L’indicazione dei medici è chiara: con un peso forma anche il rischio di sviluppare un tumore sarà più basso. Nello specifico, però, più dei chili di troppo farebbero gli zuccheri in eccesso e i successivi picchi di insulina.brest_cancer Uno squilibrio metabolico che, secondo Howard Strickler, professore di epidemiologia all’Albert Einstein College of Medicine di New York, «è alla base di un aumentato rischio dell’84% di sviluppare il tumore al seno, nelle donne già in menopausa»: fase della vita di norma considerata già più a rischio. Un dato che non sembrerebbe viaggiare a braccetto coi chili di troppo, bensì con l’errata regolazione dei livelli di insulina.

La stessa evidenza, infatti, emergerebbe osservando le donne magre che mostrano squilibri nei livelli dell’ormone responsabile della captazione degli zuccheri da parte dei tessuti periferici.

Queste statistiche evidenziano un ruolo del meccanismo di resistenza all’insulina nell’insorgenza del tumore al seno, il più diffuso tra le donne: cinquantamila le nuove diagnosi annue in Italia. A confermarlo è uno studio pubblicato su Cancer Research, rivista ufficiale dell’Associazione Americana per la Ricerca sul Cancro. Il team guidato da Marc Gunter, epidemiologo all’Imperial College di Londra, ha analizzato i dati tratti da 3327 donne non diabetiche iscritte nel registro del Women Health Initiative, uno studio a lungo termine che mira a studiare le cause più comuni di morte, invalidità e scarsa qualità di vita nelle donne (50-79 anni) già entrate in menopausa.

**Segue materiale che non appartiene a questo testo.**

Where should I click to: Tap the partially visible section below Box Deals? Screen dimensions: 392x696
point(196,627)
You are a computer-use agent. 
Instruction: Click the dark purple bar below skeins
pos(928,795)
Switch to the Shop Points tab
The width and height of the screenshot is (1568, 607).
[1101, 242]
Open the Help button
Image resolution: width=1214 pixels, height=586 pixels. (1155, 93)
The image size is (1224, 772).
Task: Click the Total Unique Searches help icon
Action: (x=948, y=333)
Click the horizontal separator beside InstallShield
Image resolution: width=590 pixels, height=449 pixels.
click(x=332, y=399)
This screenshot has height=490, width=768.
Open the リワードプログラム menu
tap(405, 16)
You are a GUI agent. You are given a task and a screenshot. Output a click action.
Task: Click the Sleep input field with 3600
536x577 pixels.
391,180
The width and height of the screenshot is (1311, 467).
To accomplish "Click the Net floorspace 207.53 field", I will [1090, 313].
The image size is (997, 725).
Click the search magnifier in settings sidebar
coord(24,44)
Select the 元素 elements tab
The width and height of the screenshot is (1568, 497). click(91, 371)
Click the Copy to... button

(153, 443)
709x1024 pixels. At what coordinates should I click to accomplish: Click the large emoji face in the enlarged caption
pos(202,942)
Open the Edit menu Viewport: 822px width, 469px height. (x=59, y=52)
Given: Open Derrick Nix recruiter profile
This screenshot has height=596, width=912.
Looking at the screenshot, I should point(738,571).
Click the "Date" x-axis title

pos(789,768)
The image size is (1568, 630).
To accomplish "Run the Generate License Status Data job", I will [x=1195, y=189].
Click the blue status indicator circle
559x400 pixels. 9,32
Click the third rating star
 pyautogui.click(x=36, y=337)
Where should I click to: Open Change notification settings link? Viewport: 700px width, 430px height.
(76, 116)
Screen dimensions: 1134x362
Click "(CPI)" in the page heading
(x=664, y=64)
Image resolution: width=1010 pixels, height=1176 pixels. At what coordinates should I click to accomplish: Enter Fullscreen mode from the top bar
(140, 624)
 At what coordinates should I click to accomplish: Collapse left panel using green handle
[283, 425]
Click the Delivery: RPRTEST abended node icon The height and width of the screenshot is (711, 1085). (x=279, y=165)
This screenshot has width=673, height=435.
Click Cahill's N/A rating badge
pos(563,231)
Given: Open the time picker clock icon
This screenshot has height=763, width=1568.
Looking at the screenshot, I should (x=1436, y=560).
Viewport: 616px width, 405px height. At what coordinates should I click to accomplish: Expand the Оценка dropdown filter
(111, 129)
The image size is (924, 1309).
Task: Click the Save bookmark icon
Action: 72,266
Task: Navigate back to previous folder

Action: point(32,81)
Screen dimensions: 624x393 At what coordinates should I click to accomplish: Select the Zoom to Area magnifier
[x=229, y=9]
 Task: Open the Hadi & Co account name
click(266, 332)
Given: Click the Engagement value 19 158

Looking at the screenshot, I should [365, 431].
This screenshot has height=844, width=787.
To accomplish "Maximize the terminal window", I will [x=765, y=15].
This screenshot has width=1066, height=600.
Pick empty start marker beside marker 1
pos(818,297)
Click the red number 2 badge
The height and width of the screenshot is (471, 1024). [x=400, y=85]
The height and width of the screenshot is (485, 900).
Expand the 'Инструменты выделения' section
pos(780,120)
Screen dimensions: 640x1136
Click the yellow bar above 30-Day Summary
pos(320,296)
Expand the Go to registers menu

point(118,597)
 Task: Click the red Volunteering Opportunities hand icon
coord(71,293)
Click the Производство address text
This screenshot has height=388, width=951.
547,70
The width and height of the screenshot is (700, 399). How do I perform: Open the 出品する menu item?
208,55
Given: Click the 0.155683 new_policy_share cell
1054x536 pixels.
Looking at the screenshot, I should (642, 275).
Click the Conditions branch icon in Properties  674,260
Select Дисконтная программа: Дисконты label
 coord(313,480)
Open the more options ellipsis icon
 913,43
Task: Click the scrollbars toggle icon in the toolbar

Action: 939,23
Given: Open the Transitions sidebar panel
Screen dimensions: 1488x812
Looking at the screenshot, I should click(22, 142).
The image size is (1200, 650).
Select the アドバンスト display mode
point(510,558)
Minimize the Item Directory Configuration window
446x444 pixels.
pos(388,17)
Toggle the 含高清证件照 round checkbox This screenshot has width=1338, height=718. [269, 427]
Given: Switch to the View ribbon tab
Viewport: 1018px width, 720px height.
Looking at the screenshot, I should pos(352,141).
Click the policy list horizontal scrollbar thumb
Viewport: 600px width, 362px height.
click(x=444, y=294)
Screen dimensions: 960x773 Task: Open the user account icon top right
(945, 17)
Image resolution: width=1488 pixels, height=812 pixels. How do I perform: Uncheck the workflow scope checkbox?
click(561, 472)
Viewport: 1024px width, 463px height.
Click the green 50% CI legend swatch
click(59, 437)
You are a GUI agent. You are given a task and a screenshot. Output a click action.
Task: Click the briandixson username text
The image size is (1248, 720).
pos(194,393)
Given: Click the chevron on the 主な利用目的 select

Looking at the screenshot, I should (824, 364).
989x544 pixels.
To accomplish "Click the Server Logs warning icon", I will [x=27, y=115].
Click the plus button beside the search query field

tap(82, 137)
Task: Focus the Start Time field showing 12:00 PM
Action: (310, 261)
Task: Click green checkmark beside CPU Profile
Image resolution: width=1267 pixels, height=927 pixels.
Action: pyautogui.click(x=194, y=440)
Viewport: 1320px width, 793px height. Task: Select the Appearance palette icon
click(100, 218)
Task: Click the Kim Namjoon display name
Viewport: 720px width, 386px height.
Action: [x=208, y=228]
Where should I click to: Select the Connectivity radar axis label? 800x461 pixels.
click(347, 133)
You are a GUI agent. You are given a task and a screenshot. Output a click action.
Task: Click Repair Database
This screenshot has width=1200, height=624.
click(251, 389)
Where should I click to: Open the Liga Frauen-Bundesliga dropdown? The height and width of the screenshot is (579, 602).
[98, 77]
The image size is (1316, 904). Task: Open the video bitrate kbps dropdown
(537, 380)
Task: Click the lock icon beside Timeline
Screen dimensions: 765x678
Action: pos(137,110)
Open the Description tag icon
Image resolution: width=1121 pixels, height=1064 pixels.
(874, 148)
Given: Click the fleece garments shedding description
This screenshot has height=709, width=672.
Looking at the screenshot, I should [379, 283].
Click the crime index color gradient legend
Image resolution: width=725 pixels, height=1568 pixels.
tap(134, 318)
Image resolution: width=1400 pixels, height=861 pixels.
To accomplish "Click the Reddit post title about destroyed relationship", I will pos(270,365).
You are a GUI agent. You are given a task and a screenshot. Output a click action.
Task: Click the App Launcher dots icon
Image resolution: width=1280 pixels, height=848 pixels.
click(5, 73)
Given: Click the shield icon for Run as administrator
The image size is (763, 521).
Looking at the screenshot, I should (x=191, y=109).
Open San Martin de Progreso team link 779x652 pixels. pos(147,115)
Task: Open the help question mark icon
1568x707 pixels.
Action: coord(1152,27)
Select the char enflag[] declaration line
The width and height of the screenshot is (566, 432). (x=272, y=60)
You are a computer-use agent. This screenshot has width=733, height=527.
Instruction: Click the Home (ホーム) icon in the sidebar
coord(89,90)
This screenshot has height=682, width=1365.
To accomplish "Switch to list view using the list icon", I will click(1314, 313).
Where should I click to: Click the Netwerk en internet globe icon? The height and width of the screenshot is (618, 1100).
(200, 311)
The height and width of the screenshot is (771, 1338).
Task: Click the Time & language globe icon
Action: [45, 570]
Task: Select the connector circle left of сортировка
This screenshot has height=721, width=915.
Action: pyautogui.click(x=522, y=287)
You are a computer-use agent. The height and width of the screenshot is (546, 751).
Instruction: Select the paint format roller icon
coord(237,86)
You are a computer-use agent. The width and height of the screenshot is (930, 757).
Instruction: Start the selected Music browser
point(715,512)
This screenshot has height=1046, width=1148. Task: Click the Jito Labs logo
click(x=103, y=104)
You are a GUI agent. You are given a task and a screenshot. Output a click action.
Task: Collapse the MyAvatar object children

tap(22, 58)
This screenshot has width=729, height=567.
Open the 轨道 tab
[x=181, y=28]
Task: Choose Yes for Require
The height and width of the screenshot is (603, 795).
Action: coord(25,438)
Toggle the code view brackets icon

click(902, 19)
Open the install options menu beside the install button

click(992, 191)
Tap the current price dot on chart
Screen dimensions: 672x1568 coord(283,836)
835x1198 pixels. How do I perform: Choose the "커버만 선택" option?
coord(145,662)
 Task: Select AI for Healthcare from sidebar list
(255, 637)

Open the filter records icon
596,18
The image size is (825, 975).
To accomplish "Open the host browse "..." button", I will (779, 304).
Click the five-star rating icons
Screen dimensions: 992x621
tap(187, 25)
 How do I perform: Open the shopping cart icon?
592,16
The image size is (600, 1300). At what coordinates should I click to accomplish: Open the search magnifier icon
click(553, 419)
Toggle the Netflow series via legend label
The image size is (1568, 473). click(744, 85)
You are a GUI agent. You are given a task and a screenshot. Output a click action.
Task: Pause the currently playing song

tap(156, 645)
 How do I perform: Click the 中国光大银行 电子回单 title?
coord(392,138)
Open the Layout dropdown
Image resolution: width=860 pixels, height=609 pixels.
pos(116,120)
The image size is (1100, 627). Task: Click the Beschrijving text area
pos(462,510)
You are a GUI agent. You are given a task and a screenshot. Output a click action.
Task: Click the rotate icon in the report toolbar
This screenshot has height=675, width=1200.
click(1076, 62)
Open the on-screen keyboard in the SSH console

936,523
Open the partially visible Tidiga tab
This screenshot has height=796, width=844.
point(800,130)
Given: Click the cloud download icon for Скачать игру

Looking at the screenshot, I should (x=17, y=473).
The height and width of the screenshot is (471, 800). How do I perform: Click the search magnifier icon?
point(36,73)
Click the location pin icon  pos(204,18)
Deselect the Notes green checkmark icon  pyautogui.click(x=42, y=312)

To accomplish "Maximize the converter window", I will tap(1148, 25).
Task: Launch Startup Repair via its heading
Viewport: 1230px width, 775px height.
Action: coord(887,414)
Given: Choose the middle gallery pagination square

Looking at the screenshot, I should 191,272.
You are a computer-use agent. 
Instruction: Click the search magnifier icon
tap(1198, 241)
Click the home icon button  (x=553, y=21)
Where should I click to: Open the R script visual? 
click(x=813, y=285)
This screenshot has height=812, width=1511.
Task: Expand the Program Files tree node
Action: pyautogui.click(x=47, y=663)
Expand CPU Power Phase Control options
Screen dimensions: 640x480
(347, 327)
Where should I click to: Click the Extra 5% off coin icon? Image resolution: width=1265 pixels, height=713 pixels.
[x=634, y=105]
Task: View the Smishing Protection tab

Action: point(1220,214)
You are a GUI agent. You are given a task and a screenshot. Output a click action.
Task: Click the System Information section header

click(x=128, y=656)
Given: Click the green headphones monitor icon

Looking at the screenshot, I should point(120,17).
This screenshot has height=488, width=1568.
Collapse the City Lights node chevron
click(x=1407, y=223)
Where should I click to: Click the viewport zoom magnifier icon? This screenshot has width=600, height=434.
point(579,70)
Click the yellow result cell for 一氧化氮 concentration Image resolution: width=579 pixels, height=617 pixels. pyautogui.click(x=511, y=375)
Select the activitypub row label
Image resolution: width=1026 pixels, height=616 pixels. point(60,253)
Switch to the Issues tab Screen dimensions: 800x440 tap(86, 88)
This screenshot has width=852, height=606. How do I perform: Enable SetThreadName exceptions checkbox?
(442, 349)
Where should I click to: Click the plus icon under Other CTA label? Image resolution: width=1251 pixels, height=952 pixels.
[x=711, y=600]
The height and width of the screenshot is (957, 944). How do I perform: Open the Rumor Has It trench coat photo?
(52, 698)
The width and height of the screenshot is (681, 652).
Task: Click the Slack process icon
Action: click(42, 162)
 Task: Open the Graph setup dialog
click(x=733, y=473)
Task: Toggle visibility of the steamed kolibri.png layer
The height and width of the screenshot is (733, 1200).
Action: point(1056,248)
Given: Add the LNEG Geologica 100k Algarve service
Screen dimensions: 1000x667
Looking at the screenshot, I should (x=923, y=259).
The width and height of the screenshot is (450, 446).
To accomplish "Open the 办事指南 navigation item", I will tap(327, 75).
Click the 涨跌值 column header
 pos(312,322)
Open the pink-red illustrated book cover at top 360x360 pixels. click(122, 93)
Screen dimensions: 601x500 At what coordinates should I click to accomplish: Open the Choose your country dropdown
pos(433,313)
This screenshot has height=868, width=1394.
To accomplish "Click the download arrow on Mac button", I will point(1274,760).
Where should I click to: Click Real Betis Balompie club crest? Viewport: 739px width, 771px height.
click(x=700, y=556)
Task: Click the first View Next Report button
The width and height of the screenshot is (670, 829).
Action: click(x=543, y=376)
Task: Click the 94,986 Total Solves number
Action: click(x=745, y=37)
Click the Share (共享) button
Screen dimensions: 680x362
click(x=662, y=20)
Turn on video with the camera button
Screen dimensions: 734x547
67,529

All’interno di questo campione – monitorato attraverso il peso, l’altezza e i livelli di insulina nel sangue a digiuno – 497 signore hanno ricevuto una diagnosi di tumore al seno nell’arco di – in media – 8,2 anni di monitoraggio. Dopo aver valutato l’eventuale sovrappeso (attraverso la misurazione dell’indice di massa corporea) e lo stato di salute metabolica (insulina a digiuno e rilevazione dell’indice Homa), gli autori della ricerca hanno scoperto che le donne che avevano chili in eccesso e non risultavano in grado di rispondere al segnale innescato dall’ormone, avevano un rischio molto più alto di sviluppare la neoplasia rispetto alle coetanee in sovrappeso, ma rispondenti all’insulina. Il riscontro ha trovato conferma nella comparazione dei livelli di rischio delle donne normopeso: chi non era in grado di captare gli zuccheri circolanti, aveva una probabilità doppia di sviluppare il tumore della mammella.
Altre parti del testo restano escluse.